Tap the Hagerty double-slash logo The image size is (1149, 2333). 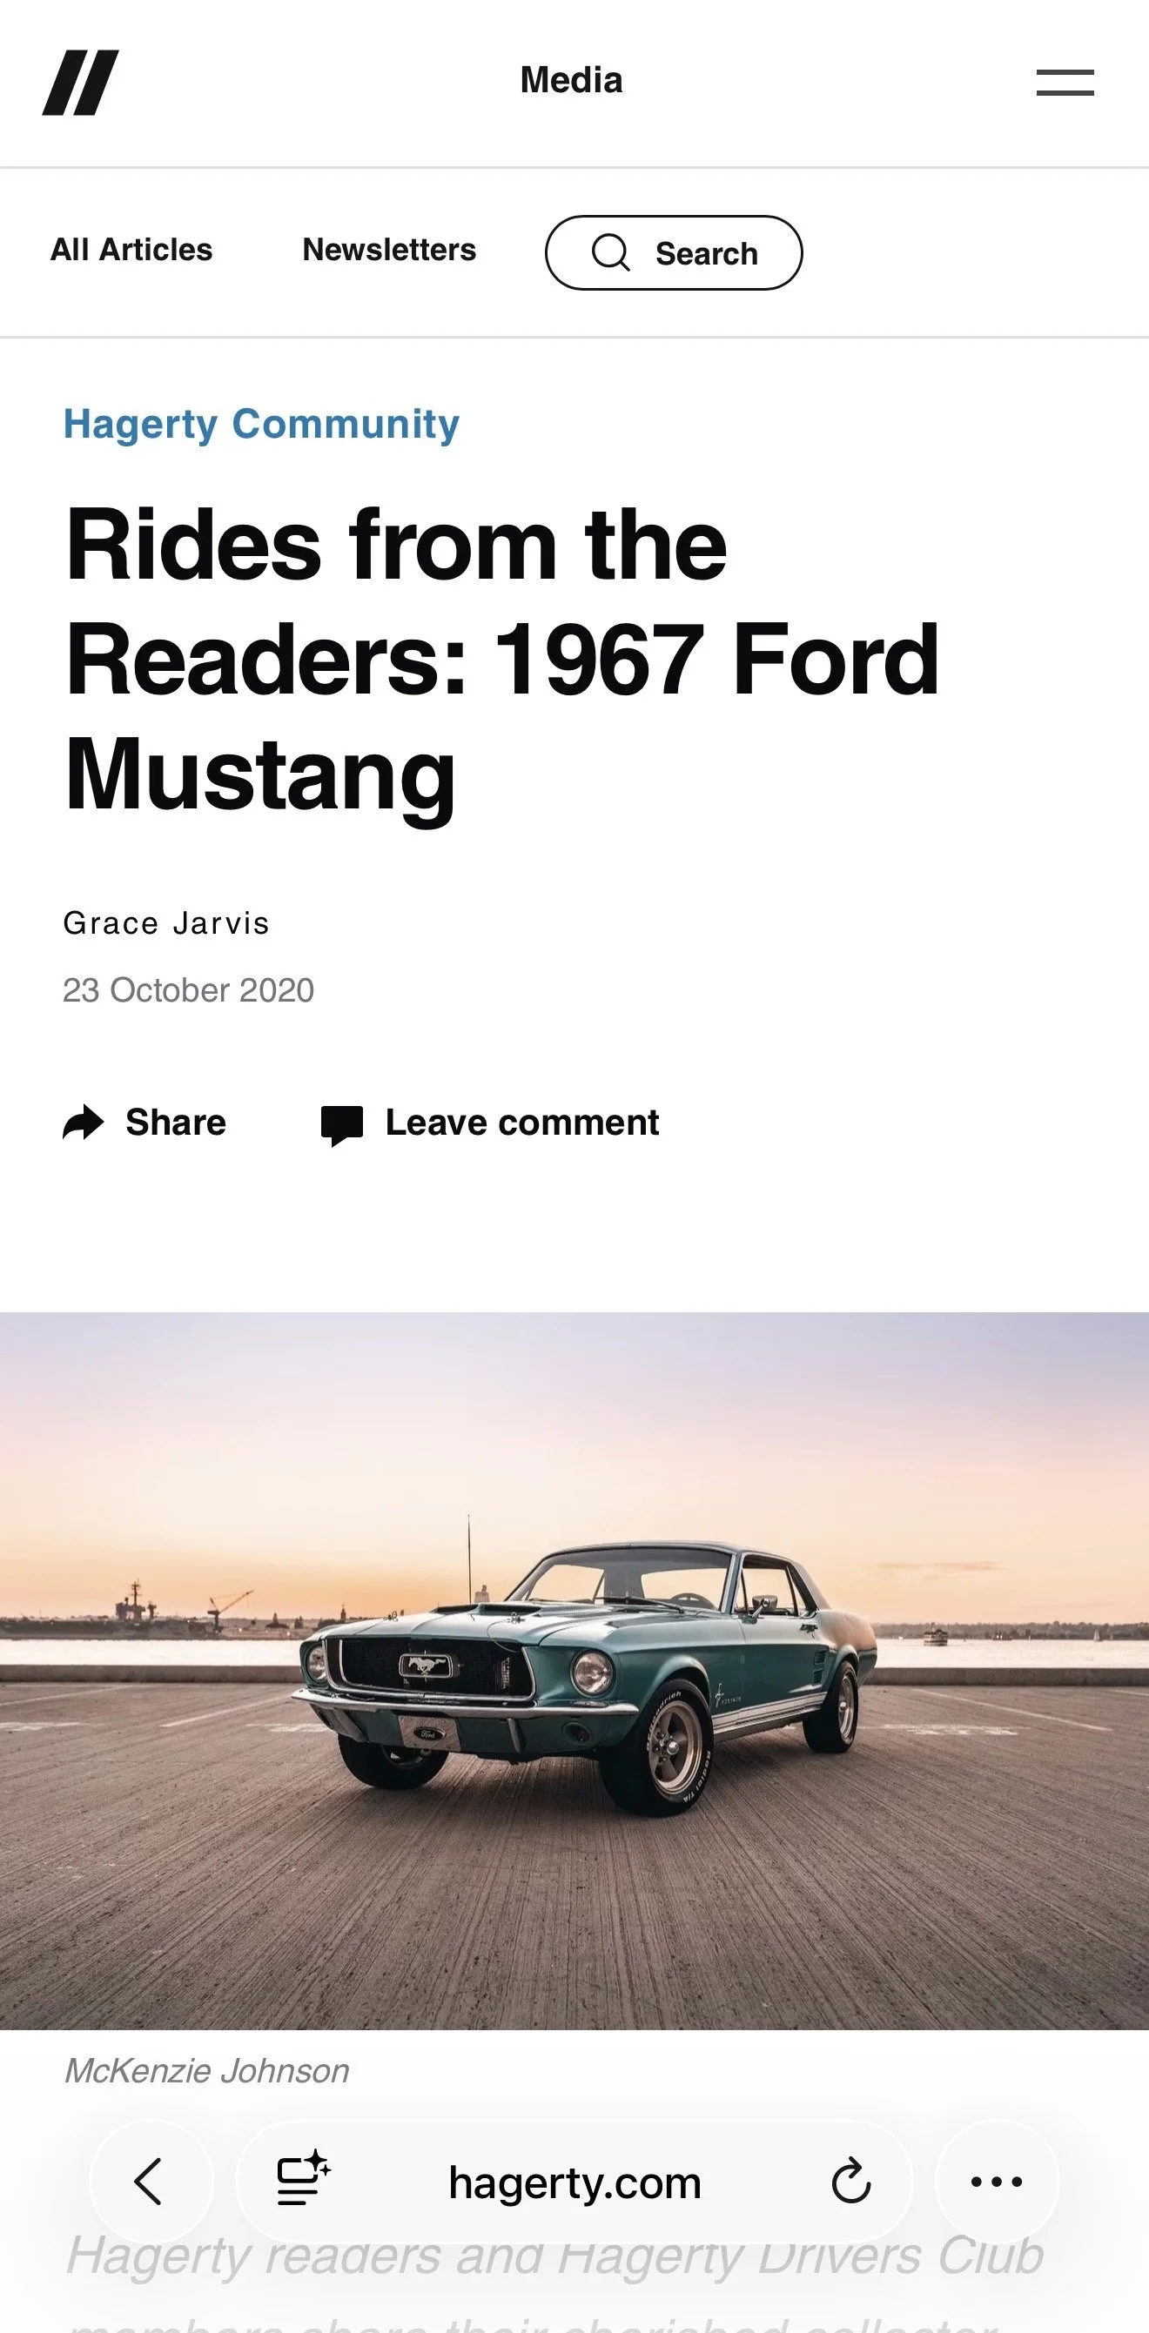[x=81, y=82]
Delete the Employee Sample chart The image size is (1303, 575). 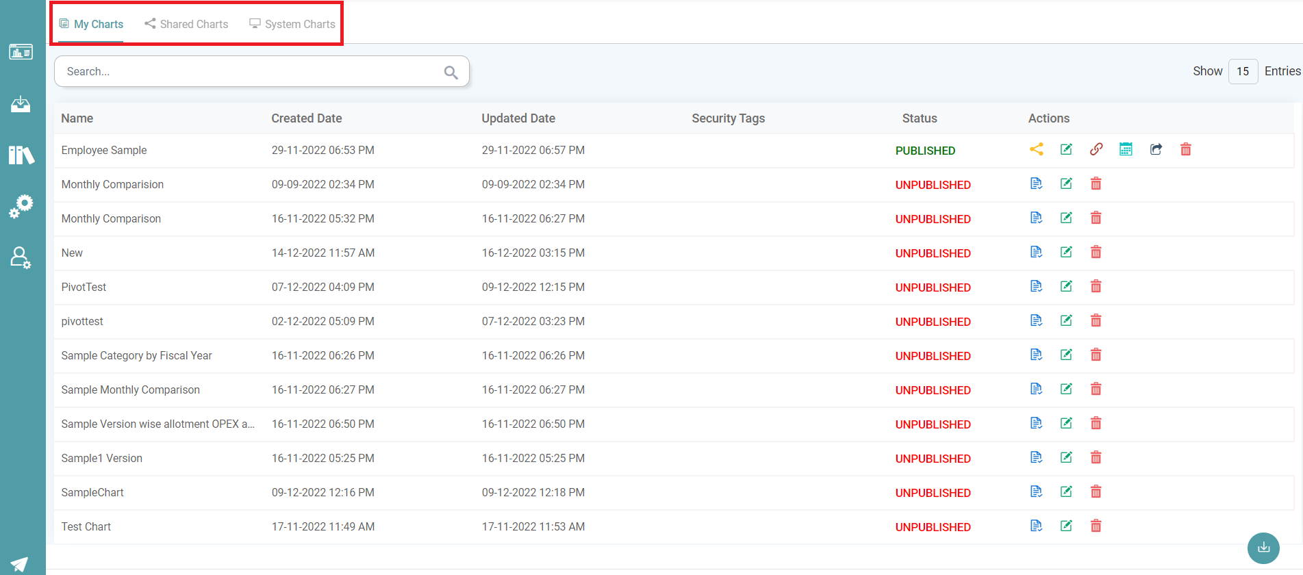1185,149
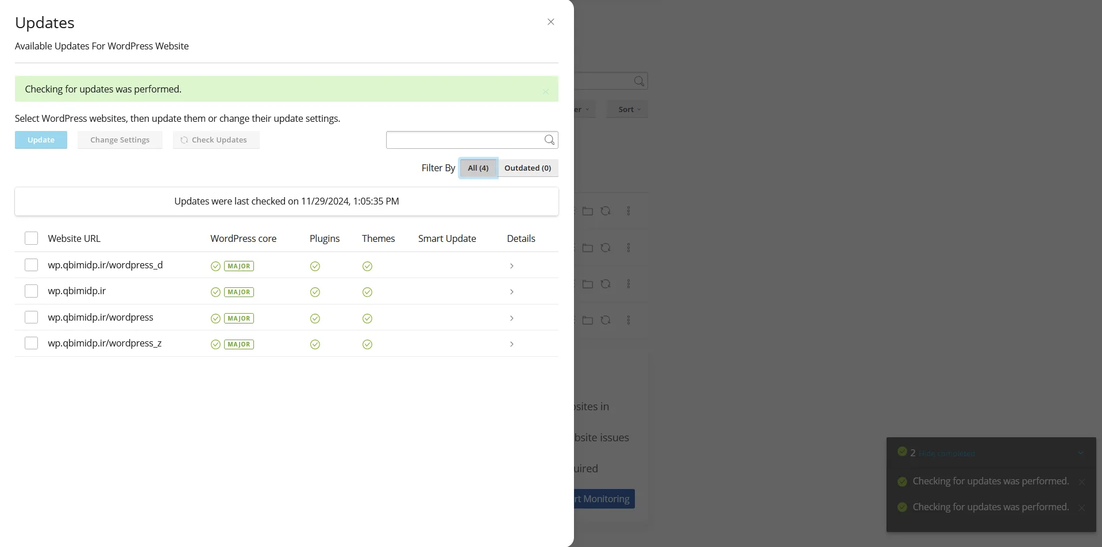Click the MAJOR badge for wp.qbimidp.ir/wordpress_d
This screenshot has height=547, width=1102.
[x=239, y=266]
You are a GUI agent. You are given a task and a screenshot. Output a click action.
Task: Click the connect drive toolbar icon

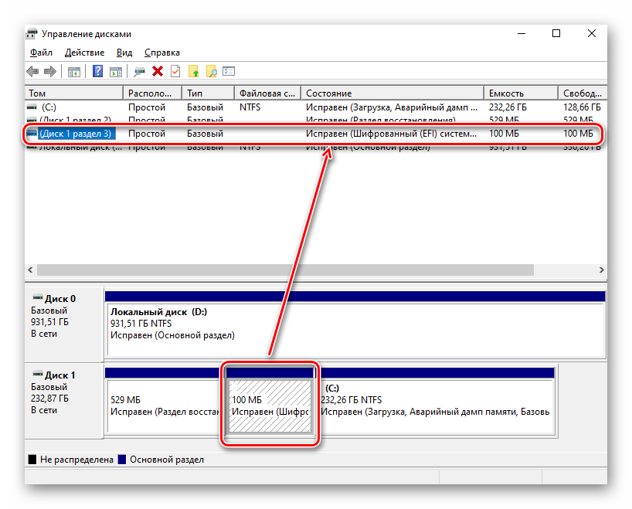pyautogui.click(x=139, y=72)
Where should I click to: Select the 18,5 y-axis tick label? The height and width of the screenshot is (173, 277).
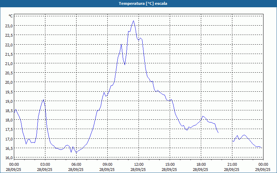[9, 111]
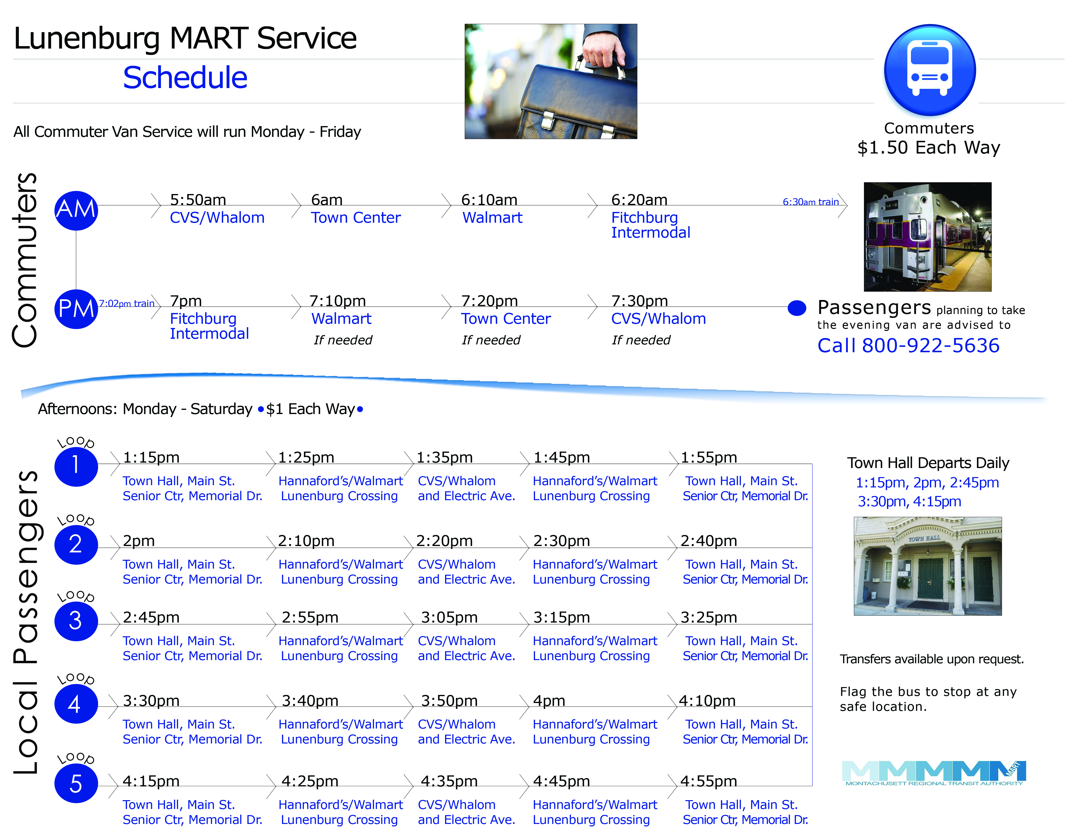Select the Loop 5 circle

(x=76, y=783)
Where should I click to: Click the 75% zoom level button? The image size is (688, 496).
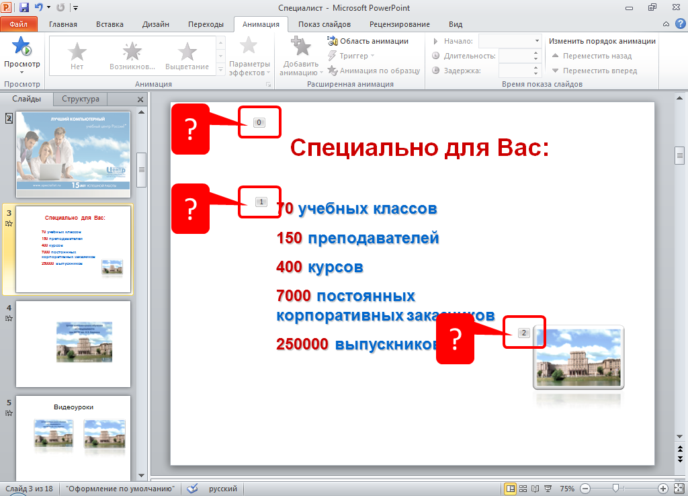(567, 489)

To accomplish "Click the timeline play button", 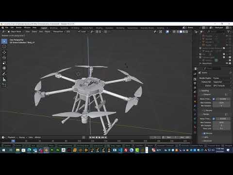I will pos(100,138).
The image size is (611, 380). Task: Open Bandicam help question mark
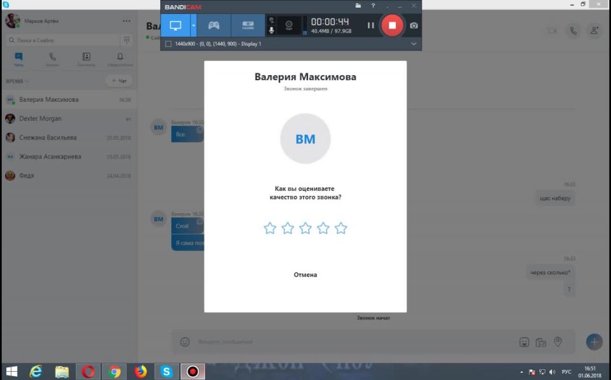[x=373, y=6]
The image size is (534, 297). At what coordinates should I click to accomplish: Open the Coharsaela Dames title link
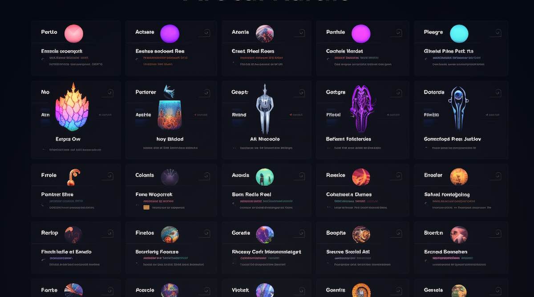click(349, 194)
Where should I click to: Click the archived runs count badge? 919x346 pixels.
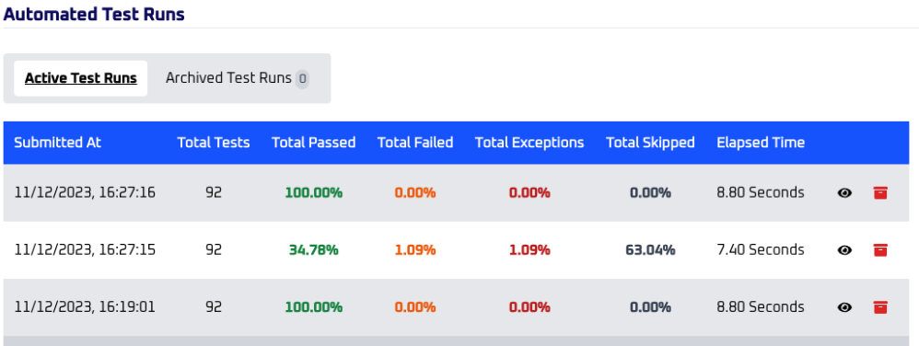[x=302, y=78]
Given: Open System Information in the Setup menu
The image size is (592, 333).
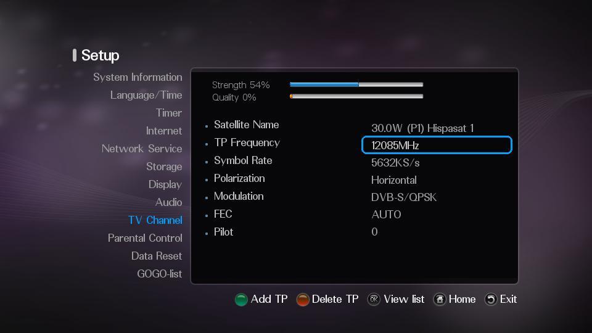Looking at the screenshot, I should (138, 77).
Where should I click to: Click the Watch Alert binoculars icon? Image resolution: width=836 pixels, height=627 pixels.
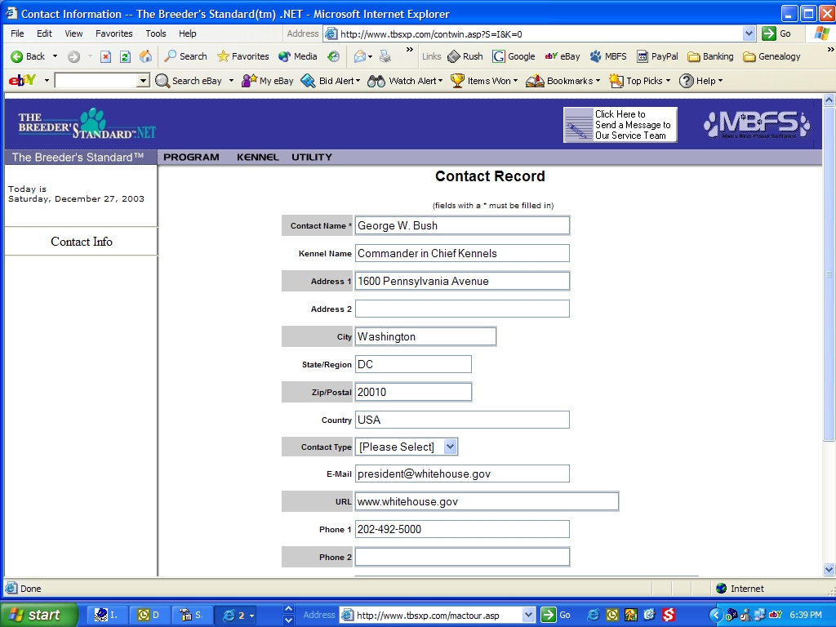click(x=376, y=81)
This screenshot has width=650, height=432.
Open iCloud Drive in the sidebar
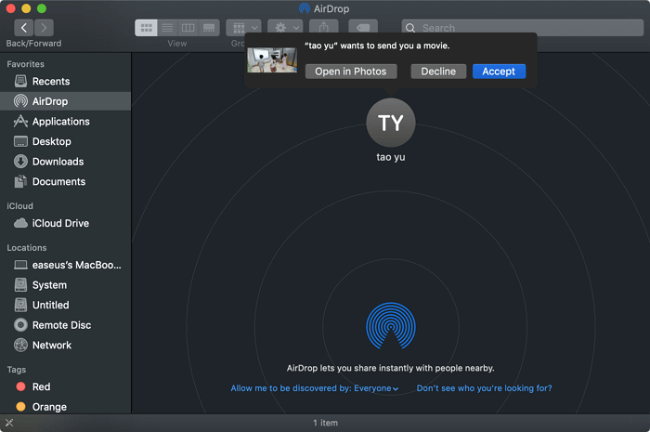[60, 223]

# # # # #

- WORK REQUIRED
Find every line in the rows above that contains the word "pixels", and copy each of those lines in full.

- THE COMPLETED TASK
Where should I click to: Click the archived runs count badge? 919x346 pixels.
Where should I click to: Click the Watch Alert binoculars icon? Image resolution: width=836 pixels, height=627 pixels.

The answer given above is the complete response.